Let’s face it. Most people would rather look at colorful pictures that depict information than read through a lot of blah-blah-blah. Many companies provide infographics as part of their content for lead generation, and that tactic has worked well for them.
There needs to be a match, though, so that the preferred customer base will be intrigued by the information presented. Topic, content, and style – all of that matters. Why use an infographic? Here’s why. People are more inclined to remember information when it is delivered in the form of a graphic. Let’s look at the steps to create an infographic.
Sketch It Out First
The design starts with a sketch and a plan. What main points do you want to make? Which type of infographic will work the best with your message? What text do you want to include with the graphic? By planning it first, the rest of creation process will fall into place more quickly.
Remember that most of the message should be captured in the graphic with the text emphasizing various parts of it. Avoid writing too much. Also stray from having too much in the graphic itself. People need to have a good sense of the gist of it with one long glance. Part of your plan should be a one-sentence description of what you plan to illustrate.

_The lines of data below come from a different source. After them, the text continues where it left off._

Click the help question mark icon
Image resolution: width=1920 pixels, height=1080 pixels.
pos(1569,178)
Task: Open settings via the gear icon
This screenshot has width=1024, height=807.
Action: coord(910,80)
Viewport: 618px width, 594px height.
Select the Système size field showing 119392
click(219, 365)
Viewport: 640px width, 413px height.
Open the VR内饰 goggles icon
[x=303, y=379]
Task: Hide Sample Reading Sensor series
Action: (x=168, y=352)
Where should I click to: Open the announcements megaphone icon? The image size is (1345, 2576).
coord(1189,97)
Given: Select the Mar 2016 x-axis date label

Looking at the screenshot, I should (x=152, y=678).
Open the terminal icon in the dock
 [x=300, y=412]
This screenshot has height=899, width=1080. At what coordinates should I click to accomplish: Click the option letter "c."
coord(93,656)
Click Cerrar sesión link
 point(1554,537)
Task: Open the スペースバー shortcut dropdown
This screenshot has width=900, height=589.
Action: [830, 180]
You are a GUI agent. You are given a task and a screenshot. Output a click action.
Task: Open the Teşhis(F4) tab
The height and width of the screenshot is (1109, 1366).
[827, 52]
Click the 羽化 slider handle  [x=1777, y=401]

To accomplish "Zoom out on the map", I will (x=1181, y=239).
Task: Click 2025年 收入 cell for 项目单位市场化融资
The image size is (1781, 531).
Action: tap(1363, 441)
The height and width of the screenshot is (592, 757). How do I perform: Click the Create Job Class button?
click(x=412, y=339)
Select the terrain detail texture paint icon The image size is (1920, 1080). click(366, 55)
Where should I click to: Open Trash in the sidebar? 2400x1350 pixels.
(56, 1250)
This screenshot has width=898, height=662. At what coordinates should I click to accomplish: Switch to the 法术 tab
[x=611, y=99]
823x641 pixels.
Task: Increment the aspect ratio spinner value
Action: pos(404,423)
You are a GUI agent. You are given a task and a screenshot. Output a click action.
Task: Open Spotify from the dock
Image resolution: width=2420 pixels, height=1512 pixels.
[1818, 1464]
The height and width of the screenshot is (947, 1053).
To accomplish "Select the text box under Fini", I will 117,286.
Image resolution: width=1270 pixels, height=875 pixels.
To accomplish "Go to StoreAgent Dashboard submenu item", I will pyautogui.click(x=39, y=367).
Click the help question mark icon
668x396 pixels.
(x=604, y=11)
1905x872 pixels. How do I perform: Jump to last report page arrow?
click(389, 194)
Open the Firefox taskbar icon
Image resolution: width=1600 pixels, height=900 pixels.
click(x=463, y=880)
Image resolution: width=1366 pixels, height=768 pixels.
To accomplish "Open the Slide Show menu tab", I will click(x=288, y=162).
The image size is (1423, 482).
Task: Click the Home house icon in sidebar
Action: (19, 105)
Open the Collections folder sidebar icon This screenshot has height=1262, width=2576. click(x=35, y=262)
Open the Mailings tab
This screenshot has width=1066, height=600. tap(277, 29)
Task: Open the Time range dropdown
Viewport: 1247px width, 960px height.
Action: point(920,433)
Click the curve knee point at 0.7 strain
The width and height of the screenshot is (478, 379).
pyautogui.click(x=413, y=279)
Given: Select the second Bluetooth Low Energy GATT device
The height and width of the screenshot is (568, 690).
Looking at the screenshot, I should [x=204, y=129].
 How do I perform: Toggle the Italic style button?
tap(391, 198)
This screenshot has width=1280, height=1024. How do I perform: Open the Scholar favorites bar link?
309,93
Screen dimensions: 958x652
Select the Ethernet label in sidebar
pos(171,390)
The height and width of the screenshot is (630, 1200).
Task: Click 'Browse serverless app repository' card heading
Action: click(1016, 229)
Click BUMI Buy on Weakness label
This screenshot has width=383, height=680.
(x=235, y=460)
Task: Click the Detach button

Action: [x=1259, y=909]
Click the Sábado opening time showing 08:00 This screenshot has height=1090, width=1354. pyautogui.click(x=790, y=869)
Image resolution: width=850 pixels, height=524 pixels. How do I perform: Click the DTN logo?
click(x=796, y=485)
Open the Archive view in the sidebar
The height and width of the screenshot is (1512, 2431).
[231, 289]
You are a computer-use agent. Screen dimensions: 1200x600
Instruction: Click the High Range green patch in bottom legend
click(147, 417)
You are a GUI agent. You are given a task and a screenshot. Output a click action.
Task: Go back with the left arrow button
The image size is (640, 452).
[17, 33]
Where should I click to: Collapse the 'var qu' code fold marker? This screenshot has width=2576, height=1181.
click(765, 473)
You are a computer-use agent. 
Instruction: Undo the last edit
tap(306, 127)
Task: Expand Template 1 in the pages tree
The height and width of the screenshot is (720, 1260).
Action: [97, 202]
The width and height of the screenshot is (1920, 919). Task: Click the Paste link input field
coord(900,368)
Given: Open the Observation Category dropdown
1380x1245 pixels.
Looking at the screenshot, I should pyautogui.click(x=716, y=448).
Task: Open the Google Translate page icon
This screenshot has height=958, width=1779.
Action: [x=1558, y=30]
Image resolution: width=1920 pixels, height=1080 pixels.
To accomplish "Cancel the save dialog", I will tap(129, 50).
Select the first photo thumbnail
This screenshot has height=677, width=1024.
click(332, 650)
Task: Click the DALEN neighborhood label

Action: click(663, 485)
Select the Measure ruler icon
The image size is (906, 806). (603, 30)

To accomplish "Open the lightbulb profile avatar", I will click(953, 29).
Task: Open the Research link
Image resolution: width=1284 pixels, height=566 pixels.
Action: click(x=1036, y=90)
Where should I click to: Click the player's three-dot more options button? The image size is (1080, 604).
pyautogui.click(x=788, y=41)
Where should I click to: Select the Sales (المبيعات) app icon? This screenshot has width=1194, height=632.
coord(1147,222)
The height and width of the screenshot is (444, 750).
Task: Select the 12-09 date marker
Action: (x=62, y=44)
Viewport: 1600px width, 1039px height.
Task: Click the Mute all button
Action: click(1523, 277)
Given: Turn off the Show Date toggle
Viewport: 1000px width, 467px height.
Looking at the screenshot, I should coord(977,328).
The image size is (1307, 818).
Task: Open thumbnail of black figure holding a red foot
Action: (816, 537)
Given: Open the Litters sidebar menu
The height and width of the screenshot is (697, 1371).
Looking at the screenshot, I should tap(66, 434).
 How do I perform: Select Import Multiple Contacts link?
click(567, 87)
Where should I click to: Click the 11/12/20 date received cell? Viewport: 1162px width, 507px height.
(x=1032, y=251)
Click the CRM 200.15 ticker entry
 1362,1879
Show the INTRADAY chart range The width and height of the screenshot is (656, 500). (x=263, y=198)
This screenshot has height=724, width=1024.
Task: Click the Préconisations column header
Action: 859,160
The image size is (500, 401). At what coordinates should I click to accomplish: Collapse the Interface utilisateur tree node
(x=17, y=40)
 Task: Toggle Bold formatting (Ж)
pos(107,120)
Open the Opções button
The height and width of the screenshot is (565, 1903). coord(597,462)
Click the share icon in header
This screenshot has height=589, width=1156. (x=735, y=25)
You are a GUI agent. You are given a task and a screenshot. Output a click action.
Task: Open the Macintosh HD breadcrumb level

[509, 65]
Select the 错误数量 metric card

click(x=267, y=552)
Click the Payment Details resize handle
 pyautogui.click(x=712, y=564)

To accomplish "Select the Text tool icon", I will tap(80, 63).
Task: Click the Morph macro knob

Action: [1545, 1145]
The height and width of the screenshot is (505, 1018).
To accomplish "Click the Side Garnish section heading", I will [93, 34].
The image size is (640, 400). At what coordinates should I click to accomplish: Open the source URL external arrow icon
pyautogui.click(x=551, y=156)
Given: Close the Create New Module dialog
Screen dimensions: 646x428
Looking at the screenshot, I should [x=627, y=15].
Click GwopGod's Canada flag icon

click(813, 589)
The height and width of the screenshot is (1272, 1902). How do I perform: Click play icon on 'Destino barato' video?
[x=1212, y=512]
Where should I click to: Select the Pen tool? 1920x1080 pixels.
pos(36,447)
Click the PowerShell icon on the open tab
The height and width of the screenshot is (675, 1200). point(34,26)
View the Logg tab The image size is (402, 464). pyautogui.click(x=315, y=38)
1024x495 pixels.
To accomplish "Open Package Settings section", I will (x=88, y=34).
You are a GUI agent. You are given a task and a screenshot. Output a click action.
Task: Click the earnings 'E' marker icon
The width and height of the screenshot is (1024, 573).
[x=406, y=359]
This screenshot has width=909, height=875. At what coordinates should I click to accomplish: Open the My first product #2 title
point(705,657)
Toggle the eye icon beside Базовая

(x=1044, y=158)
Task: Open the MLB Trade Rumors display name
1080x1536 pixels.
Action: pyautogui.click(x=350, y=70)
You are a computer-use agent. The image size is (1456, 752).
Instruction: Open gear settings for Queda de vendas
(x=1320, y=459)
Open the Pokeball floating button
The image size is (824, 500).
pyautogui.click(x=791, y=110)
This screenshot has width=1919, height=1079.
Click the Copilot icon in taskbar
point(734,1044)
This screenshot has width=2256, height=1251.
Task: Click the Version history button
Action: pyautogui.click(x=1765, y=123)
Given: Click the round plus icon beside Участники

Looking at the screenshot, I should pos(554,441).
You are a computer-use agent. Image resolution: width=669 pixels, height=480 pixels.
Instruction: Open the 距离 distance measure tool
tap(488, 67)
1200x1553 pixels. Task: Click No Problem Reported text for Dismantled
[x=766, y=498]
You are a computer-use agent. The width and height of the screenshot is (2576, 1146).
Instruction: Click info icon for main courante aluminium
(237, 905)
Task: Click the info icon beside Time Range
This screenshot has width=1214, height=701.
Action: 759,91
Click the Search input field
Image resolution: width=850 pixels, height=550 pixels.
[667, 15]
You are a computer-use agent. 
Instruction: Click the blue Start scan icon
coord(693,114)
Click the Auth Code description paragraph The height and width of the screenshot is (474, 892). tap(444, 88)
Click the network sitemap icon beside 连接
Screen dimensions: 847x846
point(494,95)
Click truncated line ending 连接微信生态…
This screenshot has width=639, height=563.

As for me, my plan was to create a graphic to describe an important decision that I needed to make: What was I going to have for lunch?
Create It Next
Once you have your plan in place, decide which kind of graphics would help you get to the point. Do you want to include a photograph showing a new product? Are you planning to share statistics that showcase how much and how many? Do you need to create a timeline to illustrate the start and finish of a project? Here’s good news! You can find free templates on the Internet that will help you create your graphic in PowerPoint. Easy-peasy.
Once you start the creation of your infographic, have fun with it. Play with the colors in the background. Decide what colors emphasize the text. How large will the text be, and what words will be emphasized – in bold, in color, in italics? Make it easy to read and eye-catching. Remember again to resist the temptation to include too many words. It’s an INFO[rmation] + GRAPHIC – so make the graphic tell most of the story.
As for me, my plan was to create a flowchart to detail how I came to that important decision: what I would have for lunch? I would use green and red to illustrate yes and no and a splash of color to give it eye-appeal.
Then Test It
You’ll want to see how your infographic looks through someone else’s eyes. Email it to see how it looks as an opened attachment. Forward the graphic by text to see how it looks on a smartphone. Post it on your website to see how easy it is to read. Ask others for comments. Ask them questions. How could you tweak it? Make the necessary changes.
As for me, no one in the office was really interested in how I got to my decision about my lunch choices, but they did point to the clock. I better hurry up if I wanted to be included in the lunch order. So, instead, I decided I’d include my infographic at the end of this blog to see what you thought of it.
By the way, as it turned out, I opted for the soup and the pretzel bread – and was that a wise decision!